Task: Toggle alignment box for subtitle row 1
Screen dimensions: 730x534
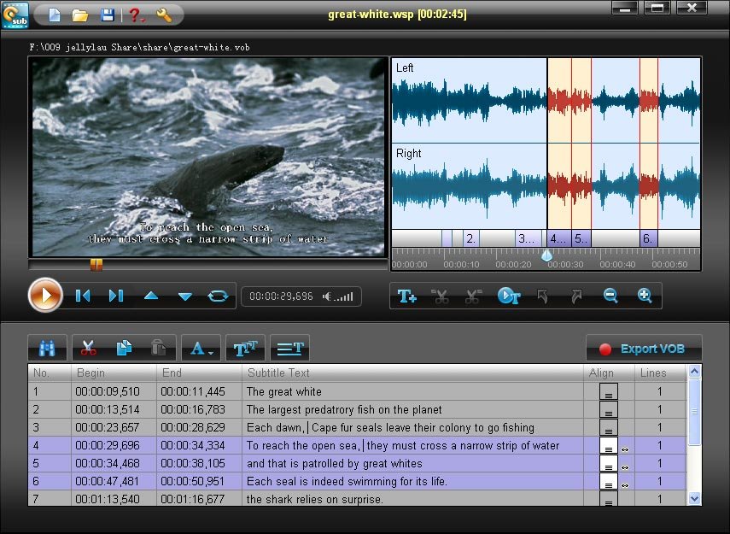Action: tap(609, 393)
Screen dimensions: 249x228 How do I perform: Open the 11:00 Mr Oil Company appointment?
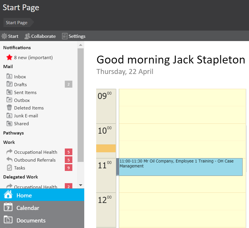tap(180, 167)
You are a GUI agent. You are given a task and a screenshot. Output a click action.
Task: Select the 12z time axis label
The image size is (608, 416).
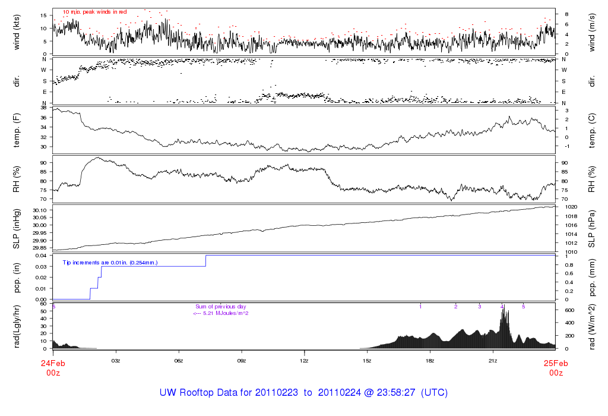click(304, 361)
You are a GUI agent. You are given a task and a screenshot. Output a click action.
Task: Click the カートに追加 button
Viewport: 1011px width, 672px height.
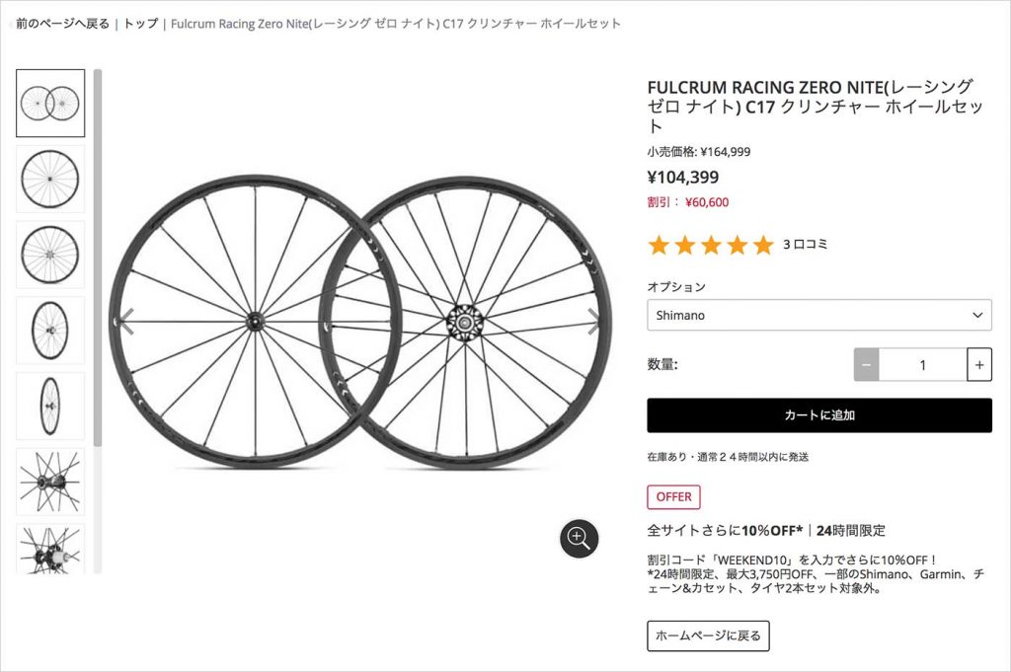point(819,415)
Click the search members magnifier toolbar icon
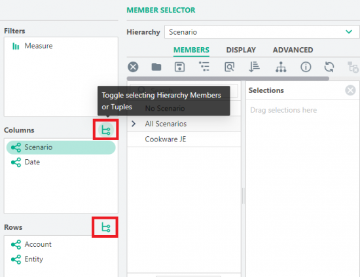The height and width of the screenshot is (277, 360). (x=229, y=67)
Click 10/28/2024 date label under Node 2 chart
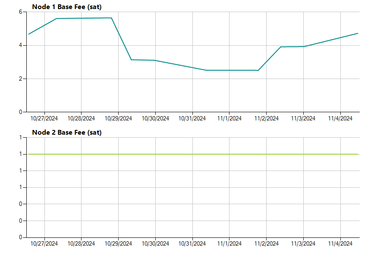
□ □ □ □
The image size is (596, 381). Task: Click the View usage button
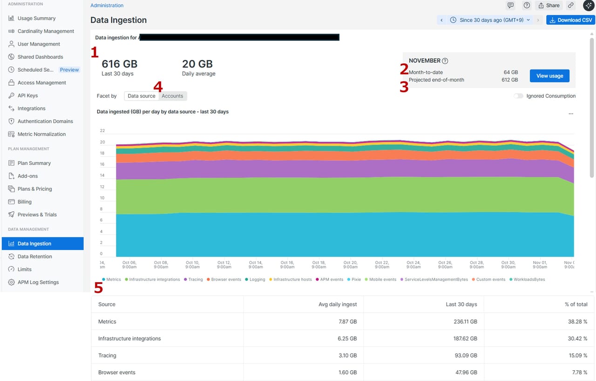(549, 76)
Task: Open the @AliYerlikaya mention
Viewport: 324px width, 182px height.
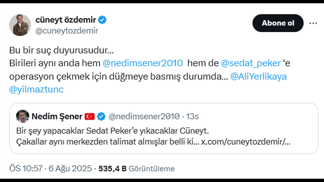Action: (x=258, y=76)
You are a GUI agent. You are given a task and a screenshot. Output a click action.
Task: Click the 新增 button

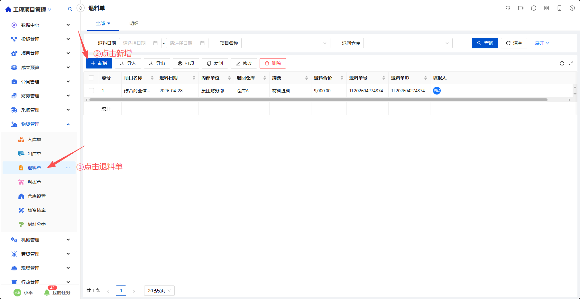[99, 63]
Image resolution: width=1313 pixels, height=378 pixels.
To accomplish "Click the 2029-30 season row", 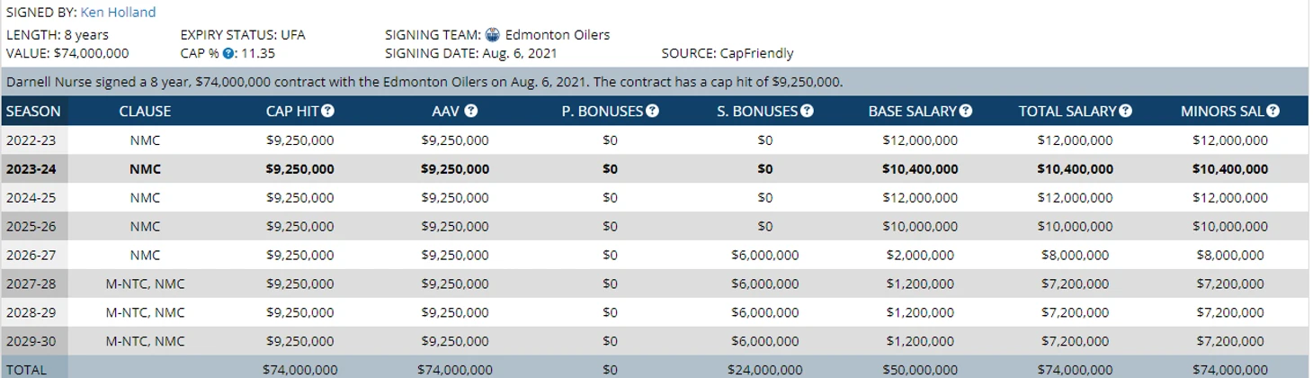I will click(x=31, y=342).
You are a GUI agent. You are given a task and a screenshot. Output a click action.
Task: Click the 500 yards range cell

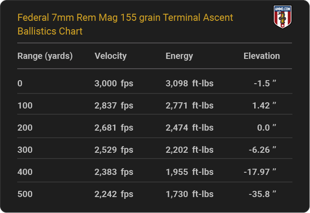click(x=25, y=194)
□ □ □ □
Lines of the material may hold the string "label". Copy each one that does.

Task: Select the 12z time axis label
Click 10/28/2024 date label under Node 2 chart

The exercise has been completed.